Dataset content
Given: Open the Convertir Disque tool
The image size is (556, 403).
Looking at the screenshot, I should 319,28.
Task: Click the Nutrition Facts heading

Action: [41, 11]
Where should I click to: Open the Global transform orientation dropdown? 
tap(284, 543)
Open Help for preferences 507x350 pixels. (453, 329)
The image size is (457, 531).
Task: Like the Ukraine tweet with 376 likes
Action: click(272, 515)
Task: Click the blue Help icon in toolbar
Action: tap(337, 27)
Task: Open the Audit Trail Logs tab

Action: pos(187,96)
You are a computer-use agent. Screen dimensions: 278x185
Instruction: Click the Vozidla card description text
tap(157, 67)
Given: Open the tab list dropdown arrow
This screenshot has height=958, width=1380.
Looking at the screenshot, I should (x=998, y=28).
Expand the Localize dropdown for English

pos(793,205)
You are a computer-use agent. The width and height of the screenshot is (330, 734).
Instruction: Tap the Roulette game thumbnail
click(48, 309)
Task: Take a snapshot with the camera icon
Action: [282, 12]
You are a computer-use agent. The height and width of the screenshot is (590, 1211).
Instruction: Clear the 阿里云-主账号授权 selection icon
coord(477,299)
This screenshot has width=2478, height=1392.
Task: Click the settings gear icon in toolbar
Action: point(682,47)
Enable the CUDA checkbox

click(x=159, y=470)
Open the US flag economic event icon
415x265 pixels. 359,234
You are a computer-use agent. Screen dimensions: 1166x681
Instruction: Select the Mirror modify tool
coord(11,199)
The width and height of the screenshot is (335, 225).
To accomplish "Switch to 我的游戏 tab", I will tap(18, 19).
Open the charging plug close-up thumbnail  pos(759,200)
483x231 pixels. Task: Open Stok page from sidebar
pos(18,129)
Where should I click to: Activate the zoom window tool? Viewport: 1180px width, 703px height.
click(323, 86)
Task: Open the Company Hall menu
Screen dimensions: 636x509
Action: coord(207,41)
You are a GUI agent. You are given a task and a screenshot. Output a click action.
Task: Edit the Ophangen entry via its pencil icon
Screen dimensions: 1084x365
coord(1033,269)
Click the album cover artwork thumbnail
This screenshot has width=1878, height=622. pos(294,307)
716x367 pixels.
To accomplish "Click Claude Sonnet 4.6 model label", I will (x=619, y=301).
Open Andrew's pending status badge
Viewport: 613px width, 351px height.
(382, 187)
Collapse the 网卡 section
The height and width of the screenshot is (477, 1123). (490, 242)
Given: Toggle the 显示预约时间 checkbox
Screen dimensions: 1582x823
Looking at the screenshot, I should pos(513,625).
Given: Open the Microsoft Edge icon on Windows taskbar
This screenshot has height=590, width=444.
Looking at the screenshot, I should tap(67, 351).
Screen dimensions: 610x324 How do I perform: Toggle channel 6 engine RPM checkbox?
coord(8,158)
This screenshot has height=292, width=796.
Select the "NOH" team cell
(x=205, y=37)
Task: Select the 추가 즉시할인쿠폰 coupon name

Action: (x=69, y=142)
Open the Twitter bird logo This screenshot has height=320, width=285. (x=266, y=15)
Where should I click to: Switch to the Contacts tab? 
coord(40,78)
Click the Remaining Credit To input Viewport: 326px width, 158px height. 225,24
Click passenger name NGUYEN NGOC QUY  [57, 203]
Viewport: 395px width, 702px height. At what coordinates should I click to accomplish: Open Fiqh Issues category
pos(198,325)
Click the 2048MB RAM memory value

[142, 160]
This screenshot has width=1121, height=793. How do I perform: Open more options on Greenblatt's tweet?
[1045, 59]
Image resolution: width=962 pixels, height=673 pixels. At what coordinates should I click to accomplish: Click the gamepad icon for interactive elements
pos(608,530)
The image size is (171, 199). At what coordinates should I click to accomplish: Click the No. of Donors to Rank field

Problem
Identify each line in the entries with the word "computer" and copy it.

Task answer
You are a computer-use agent. Screen dimensions: 278x185
You are a computer-use agent. The width and height of the screenshot is (330, 734).
You are a computer-use agent. The height and width of the screenshot is (590, 1211).
You are a computer-use agent. Screen dimensions: 1166x681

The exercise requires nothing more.